Scientific classification
- Kingdom: Animalia
- Phylum: Chordata
- Class: Reptilia
- Order: Squamata
- Suborder: Serpentes
- Family: Elapidae
- Genus: Echiopsis Fitzinger, 1843
- Species: E. curta
- Binomial name: Echiopsis curta (Schlegel, 1843)

= Echiopsis =

- Genus: Echiopsis
- Species: curta
- Authority: (Schlegel, 1843)
- Conservation status: LC
- Parent authority: Fitzinger, 1843

Genus of snakes

Echiopsis curta is a terrestrial, elapid species of snake, also commonly known from the Aboriginal name as the bardick. It is a short, highly venomous snake with variable color which is mainly nocturnal, reaching a maximum length of 57 cm. It is endemic to Australia, most commonly found in three distinct populations through southern Australia. They are considered venomous to humans, however there is very little information. Their population is decreasing due to habitat degradation and destruction but considered least concern on the IUCN Red List.

== Description ==
The bardick grows up to maximum of 57 cm in length with a thick set stumpy body with a short tail. Its smooth scales vary in color from pale to dark grey, brown and reddish, darker along the head and back, this lightens along the sides, with white to cream belly. Lips are spotted with white. The bardick has short hollow fixed fangs which is uses to deliver toxic venom to its prey.

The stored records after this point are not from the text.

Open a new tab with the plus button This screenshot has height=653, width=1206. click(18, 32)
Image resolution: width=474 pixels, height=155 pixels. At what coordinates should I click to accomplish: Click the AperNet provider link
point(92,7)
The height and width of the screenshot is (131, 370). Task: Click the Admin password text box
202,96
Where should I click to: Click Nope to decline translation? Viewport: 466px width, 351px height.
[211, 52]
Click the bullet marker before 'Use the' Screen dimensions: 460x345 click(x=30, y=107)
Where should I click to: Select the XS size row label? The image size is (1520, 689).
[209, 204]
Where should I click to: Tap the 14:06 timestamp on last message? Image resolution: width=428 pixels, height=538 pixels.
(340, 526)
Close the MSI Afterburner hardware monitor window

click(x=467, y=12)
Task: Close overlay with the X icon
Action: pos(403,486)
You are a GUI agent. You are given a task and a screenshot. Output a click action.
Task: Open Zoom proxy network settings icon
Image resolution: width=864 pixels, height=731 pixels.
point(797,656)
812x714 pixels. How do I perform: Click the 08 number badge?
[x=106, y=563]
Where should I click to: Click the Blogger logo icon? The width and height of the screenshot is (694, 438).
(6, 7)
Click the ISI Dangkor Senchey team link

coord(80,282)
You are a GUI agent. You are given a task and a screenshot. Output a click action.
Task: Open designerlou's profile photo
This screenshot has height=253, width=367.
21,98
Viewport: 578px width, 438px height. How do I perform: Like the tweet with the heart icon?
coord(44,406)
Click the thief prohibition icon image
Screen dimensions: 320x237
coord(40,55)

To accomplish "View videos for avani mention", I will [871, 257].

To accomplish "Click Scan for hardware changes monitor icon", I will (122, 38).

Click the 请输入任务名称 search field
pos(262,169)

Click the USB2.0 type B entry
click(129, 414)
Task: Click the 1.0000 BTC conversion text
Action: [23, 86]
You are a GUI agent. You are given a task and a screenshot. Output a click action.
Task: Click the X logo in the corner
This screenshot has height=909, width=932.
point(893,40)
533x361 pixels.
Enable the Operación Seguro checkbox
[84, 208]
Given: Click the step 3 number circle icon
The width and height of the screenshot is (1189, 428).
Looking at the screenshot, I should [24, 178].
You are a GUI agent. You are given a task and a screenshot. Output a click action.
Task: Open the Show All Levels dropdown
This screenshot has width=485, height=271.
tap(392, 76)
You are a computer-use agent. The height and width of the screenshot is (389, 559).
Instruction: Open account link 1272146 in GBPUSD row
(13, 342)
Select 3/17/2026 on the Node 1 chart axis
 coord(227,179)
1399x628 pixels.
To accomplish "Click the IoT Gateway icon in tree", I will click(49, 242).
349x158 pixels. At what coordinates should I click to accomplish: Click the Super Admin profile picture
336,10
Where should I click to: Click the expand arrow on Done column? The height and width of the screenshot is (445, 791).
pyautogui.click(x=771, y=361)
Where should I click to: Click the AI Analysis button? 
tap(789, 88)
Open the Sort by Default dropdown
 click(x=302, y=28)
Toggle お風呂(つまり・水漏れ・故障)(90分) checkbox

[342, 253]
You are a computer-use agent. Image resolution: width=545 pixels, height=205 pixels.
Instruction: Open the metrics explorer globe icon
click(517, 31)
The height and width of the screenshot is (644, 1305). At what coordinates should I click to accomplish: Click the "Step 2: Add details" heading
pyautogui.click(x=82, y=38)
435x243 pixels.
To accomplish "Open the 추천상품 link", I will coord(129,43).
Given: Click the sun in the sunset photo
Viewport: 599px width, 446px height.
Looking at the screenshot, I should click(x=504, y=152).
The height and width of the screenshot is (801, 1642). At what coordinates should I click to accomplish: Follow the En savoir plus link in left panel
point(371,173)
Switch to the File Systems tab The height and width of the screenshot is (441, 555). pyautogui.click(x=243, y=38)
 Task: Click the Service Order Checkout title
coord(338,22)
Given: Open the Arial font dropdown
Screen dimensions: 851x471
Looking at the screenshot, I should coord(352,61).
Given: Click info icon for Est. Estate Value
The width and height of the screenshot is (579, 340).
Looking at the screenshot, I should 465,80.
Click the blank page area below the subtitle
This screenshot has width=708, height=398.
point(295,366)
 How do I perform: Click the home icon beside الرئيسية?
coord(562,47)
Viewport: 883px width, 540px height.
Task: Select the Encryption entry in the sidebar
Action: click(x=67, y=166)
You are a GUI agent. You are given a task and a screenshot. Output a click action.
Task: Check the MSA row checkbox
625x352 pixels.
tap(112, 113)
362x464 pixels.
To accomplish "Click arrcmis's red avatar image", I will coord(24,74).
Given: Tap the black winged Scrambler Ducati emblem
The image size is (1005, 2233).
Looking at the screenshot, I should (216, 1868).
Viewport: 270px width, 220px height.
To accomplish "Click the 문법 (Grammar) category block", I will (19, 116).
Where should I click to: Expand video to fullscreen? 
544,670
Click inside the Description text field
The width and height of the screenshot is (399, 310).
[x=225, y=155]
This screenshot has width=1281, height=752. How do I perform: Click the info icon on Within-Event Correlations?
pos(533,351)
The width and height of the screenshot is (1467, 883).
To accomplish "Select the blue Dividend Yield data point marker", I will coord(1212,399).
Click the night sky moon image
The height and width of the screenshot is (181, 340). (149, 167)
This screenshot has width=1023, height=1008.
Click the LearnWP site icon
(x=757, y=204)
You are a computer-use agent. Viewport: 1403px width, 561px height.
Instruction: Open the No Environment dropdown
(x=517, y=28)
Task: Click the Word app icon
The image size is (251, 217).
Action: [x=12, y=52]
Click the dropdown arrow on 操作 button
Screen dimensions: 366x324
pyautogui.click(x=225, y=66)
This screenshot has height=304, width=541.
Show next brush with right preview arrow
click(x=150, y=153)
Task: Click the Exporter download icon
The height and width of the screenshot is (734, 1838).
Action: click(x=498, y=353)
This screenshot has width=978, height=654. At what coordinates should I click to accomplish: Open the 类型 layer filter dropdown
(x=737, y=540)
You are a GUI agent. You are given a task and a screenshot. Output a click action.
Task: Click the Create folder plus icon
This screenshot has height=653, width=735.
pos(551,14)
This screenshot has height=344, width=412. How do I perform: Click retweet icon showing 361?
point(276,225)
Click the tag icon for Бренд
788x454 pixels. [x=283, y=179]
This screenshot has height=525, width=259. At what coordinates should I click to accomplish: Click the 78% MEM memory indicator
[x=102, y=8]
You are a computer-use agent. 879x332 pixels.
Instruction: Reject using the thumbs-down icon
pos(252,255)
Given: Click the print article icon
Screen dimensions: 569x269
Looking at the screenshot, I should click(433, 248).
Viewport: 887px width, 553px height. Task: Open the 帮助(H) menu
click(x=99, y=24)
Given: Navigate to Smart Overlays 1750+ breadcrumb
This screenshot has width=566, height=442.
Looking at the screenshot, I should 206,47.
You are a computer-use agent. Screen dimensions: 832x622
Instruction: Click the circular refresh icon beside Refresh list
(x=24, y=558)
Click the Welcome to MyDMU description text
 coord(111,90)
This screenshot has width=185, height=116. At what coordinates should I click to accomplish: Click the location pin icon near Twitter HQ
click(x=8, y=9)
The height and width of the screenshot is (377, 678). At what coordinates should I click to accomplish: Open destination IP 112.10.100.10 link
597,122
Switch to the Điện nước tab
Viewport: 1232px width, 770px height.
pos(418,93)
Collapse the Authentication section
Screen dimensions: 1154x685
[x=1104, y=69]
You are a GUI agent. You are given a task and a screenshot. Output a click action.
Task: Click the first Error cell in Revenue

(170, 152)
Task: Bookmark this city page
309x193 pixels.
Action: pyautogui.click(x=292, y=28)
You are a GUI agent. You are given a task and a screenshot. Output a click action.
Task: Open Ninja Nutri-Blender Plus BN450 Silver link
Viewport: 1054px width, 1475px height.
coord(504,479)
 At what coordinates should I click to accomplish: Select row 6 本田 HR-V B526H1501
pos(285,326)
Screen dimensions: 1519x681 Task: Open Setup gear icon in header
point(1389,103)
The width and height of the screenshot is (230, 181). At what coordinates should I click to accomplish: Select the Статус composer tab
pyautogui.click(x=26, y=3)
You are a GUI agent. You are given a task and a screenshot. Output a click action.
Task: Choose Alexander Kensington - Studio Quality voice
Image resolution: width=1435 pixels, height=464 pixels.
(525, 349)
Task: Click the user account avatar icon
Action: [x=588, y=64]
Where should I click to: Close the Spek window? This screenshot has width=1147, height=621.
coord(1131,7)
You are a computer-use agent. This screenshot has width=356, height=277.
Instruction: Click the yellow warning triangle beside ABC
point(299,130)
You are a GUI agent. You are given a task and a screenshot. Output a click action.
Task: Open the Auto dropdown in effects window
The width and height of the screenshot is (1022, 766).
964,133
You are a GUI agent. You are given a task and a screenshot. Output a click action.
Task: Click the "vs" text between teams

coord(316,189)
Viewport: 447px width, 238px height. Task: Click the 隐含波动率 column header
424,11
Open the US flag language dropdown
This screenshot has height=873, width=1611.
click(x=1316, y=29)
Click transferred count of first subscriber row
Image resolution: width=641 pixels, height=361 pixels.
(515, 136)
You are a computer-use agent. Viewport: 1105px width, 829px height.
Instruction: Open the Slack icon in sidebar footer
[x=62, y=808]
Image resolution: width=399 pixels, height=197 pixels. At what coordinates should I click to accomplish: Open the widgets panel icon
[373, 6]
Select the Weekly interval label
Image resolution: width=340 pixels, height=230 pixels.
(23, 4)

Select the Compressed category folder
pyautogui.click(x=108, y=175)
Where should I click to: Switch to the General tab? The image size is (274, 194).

==Distribution and habitat==
Echiopsis curta has three distinct populations in semi-arid areas in the south of Australia, south-west Western Australia, the Eyre peninsula of South Australia and another in western Victoria and New South Wales.

It inhabits heath, scrubland and open forest in the west and favors mallee and Triodia grassland country in the eastern population. They like to live under leaf litter, fallen trees and debris. The major threat to bardick numbers is due to loss of habitat from clearing.

== Diet ==
It is an ambush style predator which is mostly nocturnal in habit and a diet consisting of mainly lizards (52%), frogs (31%) and mammals (13%), plus some birds and insects. Eastern populations eat fewer amphibians than western populations. Studies conducted on diet showed prey types contained multiple species of each type.

== Lifespan and reproduction ==
Bardicks are ovoviviparous, with litters ranging between 3 and 14 and averaging 7 young. These are born up to 15 cm in length. Mating occurs in late spring, gestation over summer and birthing in late summer and autumn. Males reach sexual maturity at 29 cm snout-vent length (SVL) at between 17 and 19 months of age. Females reach reproductive age at 28 cm SVL at approximately 32 months of age. Body size is strongly correlated to reproductive fitness. This species shows one of the largest litter volumes, a single specimen at 41 cm SVL had 13 full size embryos extending 34 cm internally, to 7 cm from the snout.

== Venom ==
Research into venom of E. curta is extremely limited. There is some suggestion of similarities to the common death adder (Acanthophis antarcticus), due to a snake venom detection kit false positive on a dog, outside the geographical range of that species. Bites on humans are rare, with one case requiring hospitalization due to complications which were abated with the administration of common death adder antivenom.

Venom has been shown to include neurotoxins and is highly neurotoxic to avian tissues, comparable to tiger snake, copperhead and inland taipan. However, it has not shown neurotoxic effects even though significant envenoming has occurred.